▸ **TASK TO CARRY OUT**
Whenever a line in the records below contains "column", pick it out.
++++ INFORMATION ++++
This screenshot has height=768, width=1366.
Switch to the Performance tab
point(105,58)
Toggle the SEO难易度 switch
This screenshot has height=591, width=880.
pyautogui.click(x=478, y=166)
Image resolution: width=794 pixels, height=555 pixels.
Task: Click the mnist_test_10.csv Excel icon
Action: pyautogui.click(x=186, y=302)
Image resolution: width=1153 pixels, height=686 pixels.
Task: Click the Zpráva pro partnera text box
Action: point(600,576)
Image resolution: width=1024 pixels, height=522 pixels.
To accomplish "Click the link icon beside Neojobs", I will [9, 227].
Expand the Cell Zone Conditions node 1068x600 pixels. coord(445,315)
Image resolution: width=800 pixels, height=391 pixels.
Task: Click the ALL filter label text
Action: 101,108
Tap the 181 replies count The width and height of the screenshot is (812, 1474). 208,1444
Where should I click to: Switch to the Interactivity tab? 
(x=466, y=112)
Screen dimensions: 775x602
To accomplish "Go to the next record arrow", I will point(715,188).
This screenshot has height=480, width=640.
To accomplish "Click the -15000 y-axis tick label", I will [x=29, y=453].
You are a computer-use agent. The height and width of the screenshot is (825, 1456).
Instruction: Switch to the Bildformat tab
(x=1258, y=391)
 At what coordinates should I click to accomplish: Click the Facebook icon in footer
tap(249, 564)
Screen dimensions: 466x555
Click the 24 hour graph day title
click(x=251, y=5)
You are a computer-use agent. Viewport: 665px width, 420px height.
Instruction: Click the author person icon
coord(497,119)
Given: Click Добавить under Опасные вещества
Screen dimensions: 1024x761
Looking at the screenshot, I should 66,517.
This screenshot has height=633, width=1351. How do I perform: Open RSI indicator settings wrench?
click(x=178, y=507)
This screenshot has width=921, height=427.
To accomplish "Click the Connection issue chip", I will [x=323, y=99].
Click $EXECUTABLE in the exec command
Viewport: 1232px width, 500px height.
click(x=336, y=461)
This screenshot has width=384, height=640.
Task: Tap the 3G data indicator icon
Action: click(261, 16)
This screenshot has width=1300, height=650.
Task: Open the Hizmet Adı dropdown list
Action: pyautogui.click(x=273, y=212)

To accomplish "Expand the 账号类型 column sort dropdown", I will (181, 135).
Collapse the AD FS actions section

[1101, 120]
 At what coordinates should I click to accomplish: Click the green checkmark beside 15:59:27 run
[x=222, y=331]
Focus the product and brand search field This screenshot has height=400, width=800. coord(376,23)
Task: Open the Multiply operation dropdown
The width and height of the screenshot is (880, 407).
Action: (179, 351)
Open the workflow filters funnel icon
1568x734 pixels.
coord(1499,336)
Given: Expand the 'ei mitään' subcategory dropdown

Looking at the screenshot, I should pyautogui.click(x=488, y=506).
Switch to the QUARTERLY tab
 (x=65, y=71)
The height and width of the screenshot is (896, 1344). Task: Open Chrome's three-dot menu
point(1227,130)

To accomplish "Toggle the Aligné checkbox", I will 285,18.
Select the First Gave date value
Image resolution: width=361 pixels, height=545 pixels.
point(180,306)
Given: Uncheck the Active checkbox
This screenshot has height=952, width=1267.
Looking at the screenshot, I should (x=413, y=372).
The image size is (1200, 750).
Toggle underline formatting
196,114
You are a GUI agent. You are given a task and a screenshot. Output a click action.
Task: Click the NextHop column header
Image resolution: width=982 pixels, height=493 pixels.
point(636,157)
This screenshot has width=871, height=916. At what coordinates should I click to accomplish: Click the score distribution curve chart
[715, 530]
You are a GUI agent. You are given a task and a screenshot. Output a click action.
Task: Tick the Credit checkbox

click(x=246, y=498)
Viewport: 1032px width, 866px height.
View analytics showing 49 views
++++
▸ **RESPONSE TO THIS EXERCISE**
To accomplish "Expand the 账号类型 column sort dropdown", I will (181, 135).
Task: Click the NextHop column header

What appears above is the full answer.